You didn't, don't worry. I'm not in anyway unhappy with my iDevices, but I'm invested in Apple's ecosystem so Apple would have to screw up severely for me to switch. The droids may have higher performance, but the iPhone 5 is still faster in a lot of tests and often smoother too. I also prefer the App Store to Google Play.
post #98 of 144
Quote:
Originally Posted by steelbom View Post

I see.
That's not true. They are benefiting from the pixel density -- everything becomes much sharper. it's just it isn't gaining any more workspace.
I think you are missing what this actually means. An app that runs on a non retina display will work on a retina disply with no issues because the resolution is exactly double in both dimensions.
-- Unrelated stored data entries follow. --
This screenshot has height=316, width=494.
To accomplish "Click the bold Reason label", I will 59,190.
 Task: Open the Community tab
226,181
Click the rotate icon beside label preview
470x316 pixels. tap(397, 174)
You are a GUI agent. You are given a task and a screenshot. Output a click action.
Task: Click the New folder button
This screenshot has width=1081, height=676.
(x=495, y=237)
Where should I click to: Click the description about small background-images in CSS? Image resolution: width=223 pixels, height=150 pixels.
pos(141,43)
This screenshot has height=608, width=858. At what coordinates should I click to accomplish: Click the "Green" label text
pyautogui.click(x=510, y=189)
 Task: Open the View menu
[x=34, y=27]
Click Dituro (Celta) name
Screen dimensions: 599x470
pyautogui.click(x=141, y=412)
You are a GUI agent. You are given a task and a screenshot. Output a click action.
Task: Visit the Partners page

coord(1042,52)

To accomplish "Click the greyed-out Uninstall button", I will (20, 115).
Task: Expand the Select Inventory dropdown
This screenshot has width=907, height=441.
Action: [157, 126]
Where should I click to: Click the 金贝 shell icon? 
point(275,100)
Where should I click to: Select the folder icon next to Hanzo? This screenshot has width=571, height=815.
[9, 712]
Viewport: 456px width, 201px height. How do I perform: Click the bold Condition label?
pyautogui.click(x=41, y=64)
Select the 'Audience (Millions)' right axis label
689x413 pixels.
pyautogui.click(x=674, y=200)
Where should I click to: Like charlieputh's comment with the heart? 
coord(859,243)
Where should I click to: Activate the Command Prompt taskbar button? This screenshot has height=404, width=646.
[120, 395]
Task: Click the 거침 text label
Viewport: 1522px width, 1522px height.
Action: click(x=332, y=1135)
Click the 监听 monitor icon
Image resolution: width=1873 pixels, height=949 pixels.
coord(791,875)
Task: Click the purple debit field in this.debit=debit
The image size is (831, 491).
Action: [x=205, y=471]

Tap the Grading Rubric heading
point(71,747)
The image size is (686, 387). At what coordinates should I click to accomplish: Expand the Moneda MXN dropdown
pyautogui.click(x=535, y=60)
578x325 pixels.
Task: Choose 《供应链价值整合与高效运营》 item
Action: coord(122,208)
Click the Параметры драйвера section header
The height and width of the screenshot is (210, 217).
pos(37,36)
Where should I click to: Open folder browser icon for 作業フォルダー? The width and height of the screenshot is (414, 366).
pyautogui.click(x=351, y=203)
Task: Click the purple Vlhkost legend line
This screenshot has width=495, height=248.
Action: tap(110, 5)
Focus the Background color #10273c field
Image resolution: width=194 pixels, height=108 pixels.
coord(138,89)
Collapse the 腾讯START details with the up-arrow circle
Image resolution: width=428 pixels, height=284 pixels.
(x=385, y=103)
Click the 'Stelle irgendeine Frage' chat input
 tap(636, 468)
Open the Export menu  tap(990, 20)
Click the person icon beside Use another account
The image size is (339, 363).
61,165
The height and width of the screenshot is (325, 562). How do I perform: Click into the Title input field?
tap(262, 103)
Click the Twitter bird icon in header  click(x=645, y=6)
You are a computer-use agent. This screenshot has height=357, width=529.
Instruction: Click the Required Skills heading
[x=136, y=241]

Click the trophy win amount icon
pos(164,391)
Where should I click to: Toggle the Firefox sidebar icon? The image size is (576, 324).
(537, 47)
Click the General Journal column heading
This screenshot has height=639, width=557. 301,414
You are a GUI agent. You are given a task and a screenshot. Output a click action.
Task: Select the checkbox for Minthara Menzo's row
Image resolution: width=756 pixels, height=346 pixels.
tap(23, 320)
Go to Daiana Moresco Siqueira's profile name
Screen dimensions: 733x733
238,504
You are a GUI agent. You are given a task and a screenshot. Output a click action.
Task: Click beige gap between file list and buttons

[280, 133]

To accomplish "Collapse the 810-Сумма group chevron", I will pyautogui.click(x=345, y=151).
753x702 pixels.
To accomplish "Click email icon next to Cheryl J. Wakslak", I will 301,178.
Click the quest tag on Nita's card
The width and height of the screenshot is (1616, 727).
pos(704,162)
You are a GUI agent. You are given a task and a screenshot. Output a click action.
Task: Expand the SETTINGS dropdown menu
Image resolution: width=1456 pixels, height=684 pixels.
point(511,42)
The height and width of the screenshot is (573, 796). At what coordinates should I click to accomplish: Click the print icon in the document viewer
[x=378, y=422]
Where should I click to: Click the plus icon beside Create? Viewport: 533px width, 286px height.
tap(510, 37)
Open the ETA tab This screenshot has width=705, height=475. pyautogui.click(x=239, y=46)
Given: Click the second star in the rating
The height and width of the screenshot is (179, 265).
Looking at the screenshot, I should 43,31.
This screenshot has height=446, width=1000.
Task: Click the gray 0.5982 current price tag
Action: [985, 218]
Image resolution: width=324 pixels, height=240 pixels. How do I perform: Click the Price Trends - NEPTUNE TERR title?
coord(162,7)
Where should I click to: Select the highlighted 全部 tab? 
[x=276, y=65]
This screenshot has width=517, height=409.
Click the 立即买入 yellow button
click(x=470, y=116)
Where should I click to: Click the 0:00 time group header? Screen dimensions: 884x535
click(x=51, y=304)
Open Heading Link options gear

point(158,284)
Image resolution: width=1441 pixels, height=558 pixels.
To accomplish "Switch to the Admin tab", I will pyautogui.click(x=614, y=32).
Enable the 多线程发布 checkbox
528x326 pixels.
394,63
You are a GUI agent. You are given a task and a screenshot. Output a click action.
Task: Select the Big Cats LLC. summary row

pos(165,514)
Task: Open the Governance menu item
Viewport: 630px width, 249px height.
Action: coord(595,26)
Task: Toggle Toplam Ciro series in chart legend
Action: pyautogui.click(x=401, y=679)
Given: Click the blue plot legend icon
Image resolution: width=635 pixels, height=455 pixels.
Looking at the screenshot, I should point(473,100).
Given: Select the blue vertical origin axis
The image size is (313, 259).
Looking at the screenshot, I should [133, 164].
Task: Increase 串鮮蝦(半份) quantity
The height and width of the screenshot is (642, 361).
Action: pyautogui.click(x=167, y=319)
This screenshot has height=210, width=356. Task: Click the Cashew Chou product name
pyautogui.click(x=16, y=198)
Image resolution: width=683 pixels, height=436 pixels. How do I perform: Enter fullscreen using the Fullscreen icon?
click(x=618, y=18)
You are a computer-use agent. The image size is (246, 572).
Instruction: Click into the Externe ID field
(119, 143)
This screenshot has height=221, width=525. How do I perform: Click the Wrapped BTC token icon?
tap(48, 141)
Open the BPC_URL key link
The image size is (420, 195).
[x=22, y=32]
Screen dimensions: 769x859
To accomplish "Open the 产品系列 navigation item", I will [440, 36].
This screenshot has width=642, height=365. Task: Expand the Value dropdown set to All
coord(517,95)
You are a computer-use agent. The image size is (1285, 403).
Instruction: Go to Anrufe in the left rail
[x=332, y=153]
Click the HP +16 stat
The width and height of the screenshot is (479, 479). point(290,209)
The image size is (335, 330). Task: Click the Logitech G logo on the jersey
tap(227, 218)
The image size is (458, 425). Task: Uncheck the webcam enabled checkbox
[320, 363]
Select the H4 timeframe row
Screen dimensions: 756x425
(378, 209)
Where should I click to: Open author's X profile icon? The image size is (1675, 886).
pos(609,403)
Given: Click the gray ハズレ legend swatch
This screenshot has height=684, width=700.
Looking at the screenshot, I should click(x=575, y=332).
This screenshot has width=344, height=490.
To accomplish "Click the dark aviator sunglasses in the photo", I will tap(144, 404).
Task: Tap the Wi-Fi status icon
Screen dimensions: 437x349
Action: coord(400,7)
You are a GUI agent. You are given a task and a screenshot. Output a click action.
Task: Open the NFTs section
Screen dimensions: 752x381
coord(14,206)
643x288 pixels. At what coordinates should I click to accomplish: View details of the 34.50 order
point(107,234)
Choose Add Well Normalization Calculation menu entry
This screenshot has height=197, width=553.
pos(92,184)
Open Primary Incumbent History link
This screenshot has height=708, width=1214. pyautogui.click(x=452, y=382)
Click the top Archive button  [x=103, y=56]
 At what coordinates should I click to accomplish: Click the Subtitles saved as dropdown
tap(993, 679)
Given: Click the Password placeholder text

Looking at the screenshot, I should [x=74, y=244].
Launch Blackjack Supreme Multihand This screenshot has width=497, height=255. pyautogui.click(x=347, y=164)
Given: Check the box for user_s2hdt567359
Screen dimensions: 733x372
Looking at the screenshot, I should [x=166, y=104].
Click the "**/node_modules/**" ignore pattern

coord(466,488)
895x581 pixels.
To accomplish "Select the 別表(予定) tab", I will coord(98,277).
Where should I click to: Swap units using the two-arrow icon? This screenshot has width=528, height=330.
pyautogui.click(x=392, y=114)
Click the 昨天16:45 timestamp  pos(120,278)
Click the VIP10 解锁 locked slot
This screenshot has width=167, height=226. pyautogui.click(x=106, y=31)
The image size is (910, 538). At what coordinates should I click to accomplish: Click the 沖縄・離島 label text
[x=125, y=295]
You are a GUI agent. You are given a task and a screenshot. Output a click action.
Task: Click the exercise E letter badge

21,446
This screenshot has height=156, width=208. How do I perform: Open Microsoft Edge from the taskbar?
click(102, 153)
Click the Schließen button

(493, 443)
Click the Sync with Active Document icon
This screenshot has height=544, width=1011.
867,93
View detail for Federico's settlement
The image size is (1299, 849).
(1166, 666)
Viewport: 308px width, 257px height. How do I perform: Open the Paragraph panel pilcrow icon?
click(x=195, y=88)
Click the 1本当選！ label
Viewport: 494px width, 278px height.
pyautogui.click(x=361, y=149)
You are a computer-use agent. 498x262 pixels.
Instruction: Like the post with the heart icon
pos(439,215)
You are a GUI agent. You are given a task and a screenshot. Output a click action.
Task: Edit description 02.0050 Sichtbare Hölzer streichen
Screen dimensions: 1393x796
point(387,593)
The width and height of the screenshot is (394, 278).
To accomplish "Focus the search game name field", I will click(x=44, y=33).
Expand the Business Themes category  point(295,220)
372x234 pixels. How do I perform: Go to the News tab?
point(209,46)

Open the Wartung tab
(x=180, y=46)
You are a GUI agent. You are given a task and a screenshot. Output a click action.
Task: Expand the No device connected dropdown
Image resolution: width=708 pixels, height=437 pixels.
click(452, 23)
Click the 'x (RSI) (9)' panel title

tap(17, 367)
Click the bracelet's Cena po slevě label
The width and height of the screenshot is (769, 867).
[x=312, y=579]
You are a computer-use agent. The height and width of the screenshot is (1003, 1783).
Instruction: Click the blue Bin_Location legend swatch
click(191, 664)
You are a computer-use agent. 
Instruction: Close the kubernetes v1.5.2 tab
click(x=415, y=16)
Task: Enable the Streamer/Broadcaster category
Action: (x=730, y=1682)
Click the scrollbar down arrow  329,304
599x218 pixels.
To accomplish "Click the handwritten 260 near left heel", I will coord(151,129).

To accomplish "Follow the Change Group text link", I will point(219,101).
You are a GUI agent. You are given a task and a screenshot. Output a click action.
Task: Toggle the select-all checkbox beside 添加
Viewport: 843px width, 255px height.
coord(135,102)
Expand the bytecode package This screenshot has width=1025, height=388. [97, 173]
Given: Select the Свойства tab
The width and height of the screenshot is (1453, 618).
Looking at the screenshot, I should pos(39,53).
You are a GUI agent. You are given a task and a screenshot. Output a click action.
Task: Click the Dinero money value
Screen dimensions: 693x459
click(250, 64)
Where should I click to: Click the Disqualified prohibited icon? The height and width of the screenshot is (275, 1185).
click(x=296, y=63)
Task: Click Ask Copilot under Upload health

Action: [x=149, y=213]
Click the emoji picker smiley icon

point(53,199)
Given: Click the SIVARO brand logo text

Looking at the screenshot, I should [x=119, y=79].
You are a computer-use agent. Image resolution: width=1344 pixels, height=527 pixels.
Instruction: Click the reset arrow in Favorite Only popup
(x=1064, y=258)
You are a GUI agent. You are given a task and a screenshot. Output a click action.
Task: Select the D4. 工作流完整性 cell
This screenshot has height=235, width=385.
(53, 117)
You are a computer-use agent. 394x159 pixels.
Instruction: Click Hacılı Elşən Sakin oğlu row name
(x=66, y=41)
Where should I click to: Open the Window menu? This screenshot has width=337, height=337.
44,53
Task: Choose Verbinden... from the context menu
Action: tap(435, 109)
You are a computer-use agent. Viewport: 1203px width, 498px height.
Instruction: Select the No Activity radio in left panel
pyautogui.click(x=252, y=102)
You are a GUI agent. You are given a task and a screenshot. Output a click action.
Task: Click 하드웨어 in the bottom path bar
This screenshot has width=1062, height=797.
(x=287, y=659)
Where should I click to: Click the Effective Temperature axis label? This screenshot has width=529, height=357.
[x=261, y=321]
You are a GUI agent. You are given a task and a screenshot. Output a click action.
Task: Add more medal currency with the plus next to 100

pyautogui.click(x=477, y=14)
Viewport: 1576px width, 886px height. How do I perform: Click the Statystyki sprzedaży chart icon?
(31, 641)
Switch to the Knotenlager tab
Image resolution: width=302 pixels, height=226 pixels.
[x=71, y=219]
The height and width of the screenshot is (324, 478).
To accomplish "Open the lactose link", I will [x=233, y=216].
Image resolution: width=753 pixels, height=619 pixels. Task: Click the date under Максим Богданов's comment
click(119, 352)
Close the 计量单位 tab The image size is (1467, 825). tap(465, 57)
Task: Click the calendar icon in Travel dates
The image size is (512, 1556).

So 1 pixel on a non retina display becomes 4 identical pixels on a retina display. This means would apps would look exactly the same on both screens with no added clarity on the retina display. The only way to improve clarity is to remake the app specifically for a retina display. As for being invested in the apple ecosystem I can see why you are so attached. Did the introduction of the lightning port force you to reinvest in a slew of new devices? For me personally the only thing extra that I have invested in for my android devices was a $0.99 usb host cable (USB OTG). This allowed me to not only hook up my existing 3 3TB external drives to any of my android devices but also allowed the use of a usb keyboard and mouse, wireless xbox 360 controller and external wifi adapter for extend wifi range. I can also use that cord to connect to my Canon T1i and use my tablet and phone as a remote that can control every aspect of my camera including Live View mode. And then of course the fact that I can just plug and hdmi cord into almost any display in my house for obvious reasons. So in reality you would not have to invest any money in android other than the device itself.

As for these tests you claim iDevices beat android in my nexus 10 after loading a custom rom and kernel beat every benchmark of the iPad 4 and iPhone 5. But you should also know that benchmarks serve no purpose other than bragging rights because they do not reflect much real world performance.
Edited by Holy Chicken - 1/1/13 at 2:06pm
post #99 of 144
Quote:
Originally Posted by steelbom View Post

I see.
That's not true. They are benefiting from the pixel density -- everything becomes much sharper. it's just it isn't gaining any more workspace.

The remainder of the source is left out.